The preparation of the preacher
The following can be established biblically more by referring the broad biblical principles than to specific verses, though the latter are certainly not lacking.
I will subdivide the concept of preparation into remote and immediate. Starting with remote preparation:
1. First of all, it is not only sensible but mandatory for the preacher to obtain all the formal training possible and available for him. The existence of seminaries, colleges, and Christian academies proves how the church has taken heed of Paul's guidelines concerning the future prosperity of the church: "And the things that thou hast heard of me among many witnesses, the same commit thou to faithful men, who shall be able to teach others also" (2 Timothy 2:2). In her organized state (and the church should be organized) what better way to accomplish this than to get a viable academic and spiritual training?
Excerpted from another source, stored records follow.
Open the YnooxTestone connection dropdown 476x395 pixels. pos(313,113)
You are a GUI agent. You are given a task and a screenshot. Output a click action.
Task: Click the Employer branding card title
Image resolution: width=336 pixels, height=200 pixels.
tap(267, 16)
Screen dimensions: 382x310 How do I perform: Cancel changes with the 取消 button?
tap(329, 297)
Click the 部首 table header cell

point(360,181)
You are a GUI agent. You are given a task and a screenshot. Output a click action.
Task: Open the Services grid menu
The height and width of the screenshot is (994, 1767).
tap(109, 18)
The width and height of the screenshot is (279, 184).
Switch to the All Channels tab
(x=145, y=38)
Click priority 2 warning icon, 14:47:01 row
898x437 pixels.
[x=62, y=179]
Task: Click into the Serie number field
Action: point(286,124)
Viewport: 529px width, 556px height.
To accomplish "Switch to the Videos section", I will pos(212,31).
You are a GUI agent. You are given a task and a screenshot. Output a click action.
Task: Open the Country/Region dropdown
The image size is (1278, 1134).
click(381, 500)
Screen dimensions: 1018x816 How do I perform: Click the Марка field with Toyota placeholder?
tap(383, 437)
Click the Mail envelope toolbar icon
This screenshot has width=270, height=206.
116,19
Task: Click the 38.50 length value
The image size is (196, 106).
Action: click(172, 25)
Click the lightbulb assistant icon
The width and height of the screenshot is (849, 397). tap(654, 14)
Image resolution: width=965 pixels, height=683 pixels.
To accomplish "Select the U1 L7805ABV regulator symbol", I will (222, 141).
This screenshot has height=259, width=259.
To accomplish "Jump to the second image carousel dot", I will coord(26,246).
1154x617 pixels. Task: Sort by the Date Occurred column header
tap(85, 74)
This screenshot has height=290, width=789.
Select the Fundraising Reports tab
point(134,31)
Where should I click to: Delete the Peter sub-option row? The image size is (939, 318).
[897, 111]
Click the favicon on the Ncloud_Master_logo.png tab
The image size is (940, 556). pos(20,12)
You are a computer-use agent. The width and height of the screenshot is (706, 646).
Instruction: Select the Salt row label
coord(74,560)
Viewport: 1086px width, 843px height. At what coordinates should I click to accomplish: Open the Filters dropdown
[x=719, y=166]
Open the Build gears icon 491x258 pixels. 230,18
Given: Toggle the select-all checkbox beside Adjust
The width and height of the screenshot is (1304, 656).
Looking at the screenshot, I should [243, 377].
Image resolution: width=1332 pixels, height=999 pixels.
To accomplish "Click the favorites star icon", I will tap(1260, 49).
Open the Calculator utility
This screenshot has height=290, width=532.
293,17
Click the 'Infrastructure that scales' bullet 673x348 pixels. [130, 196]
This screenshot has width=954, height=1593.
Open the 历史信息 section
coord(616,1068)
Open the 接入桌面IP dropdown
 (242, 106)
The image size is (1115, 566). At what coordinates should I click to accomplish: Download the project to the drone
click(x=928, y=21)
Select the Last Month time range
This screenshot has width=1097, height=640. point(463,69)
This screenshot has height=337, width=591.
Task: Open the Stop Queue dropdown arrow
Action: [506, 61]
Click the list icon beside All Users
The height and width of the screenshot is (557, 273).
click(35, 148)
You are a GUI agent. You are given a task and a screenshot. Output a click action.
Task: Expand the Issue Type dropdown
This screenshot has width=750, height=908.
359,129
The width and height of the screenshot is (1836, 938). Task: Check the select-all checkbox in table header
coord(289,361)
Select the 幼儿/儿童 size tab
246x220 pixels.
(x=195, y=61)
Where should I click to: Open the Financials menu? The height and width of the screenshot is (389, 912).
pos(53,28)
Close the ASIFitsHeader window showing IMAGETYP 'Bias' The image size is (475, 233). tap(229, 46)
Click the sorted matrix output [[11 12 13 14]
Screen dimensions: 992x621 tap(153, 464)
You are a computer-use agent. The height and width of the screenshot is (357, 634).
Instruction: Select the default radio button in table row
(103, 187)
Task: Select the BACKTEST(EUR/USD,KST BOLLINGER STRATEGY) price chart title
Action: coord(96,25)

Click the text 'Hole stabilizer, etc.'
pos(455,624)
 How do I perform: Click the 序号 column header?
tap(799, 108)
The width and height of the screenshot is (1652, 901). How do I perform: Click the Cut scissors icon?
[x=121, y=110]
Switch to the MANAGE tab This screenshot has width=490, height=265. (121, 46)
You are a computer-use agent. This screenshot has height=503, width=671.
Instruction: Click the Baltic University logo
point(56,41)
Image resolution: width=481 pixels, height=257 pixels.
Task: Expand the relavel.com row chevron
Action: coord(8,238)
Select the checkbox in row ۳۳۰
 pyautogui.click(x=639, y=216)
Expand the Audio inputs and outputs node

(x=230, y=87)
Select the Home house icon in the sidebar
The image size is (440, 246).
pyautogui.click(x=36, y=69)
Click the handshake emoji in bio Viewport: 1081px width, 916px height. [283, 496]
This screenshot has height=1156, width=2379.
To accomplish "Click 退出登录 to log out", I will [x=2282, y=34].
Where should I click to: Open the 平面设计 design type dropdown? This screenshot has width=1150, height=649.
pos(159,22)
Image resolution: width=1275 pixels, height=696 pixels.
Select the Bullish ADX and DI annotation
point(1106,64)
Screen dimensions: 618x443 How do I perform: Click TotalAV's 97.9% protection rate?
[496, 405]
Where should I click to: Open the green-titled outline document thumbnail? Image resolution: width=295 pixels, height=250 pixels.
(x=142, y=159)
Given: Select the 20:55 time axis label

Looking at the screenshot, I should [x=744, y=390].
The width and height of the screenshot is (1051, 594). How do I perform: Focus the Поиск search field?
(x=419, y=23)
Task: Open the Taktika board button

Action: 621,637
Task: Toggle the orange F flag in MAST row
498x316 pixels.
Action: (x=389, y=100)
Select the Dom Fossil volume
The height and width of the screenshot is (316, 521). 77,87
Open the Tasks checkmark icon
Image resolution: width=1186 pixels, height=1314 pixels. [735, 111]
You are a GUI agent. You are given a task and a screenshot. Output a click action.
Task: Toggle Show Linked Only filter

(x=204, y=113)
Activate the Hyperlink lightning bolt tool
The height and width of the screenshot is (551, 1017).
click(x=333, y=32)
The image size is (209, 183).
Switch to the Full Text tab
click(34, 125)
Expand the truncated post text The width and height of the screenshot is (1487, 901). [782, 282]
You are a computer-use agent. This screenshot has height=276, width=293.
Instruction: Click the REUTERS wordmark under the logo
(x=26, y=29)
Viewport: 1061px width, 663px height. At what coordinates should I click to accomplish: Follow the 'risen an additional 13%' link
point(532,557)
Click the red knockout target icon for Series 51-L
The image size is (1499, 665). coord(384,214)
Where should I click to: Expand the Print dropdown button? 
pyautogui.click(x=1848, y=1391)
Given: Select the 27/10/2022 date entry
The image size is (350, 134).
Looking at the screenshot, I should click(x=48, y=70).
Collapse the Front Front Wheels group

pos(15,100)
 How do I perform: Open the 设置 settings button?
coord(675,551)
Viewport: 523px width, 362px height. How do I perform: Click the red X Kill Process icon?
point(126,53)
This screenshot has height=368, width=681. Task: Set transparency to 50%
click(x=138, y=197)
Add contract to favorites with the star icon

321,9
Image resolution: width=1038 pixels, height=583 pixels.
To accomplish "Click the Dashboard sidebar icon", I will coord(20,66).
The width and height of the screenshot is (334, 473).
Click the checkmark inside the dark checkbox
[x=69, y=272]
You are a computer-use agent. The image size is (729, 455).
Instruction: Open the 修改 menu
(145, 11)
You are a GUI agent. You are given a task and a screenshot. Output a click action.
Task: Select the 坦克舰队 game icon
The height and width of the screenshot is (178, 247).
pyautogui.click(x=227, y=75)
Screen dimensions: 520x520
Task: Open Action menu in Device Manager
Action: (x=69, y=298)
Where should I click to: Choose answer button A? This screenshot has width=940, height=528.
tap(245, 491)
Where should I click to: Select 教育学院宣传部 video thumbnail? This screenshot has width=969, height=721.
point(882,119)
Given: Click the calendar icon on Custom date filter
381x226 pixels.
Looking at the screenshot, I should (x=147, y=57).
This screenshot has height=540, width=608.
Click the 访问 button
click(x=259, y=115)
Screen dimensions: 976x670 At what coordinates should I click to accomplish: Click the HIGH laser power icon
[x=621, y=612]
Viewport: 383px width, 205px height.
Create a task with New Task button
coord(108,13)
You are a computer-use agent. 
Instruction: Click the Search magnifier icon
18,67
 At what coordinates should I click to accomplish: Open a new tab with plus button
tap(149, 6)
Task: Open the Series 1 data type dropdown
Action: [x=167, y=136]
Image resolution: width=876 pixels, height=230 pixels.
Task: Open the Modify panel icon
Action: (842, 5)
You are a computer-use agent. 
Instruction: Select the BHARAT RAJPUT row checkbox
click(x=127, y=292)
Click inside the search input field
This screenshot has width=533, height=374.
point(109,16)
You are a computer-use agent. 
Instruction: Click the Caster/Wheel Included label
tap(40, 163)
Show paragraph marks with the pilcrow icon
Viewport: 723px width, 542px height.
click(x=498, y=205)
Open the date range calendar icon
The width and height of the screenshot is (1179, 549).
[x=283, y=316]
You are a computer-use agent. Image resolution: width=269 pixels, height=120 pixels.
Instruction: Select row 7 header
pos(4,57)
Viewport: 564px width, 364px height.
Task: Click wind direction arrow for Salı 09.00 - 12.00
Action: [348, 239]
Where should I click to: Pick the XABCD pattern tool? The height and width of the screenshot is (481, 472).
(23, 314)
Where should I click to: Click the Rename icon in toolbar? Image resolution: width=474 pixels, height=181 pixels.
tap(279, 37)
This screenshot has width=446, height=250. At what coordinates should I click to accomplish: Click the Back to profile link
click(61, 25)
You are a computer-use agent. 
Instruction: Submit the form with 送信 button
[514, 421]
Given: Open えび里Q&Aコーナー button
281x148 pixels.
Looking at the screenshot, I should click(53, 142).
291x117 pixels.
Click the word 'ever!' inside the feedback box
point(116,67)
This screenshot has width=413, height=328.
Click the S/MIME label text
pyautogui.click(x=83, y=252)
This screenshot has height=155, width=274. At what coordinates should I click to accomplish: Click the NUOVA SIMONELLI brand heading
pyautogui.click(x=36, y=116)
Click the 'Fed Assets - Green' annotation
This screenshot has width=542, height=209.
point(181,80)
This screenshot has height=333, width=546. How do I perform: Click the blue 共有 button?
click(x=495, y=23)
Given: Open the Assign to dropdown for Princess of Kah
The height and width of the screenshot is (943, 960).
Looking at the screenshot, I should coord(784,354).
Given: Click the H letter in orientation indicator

2. The preacher should be prepared in that he should never stop learning: learning the Bible itself, allowing the Word to master him and learn to be submissive to it himself.
He should continue his study of theology, both biblical and systematic, as well as read sound Christian literature of the giants of the past.
3. The preacher should be prepared by being disciplined enough to set aside specific times for study. He must prove himself to be a resource person for the whole congregation.
Coming now to the concept of immediate preparation of the preacher, the following observations should be helpful:
1. As the preacher prepares his sermons week by week, how is he to go about it? Firstly, he should be aware of textual problems. Being convinced that the Massoretic Text and the Textus Receptus convey the true preserved text of Scripture, he should all the same be conscious of variant spelling, different word order, or insignificant additions or omissions.
2. He should also study the text scientifically, that is, using a sound hermeneutic and getting to the purpose of the author in writing that specific passage. "For we are not as many, which corrupt the word of God; but as of sincerity, but as of God, in the sight of God speak we in Christ" (2 Corinthians 2:17).
3. His sermon must have unity, clarity, and incisiveness, and spoken with love, for the good of the people (1 Corinthians 13:1ff.).
4. It must be delivered with a sense of burden and urgency, relying on the Holy Spirit to bless, to convict souls, to convert people. Here, a vital aspect of preparedness is prayer before and after the sermon. Paul frequently requested intercession on his behalf, "Brethren, pray for us" (1 Thessalonians 5:25); "Withal praying also for us, that God would open unto us a door of utterance, to speak the mystery of Christ, for which I am also in bonds, that I may make it manifest, as I ought to speak" (Colossians 4:3,4).
Without this adequate preparation, and this feeling of utter dependence upon God, the preacher can expect no eternal blessing accruing from his labour.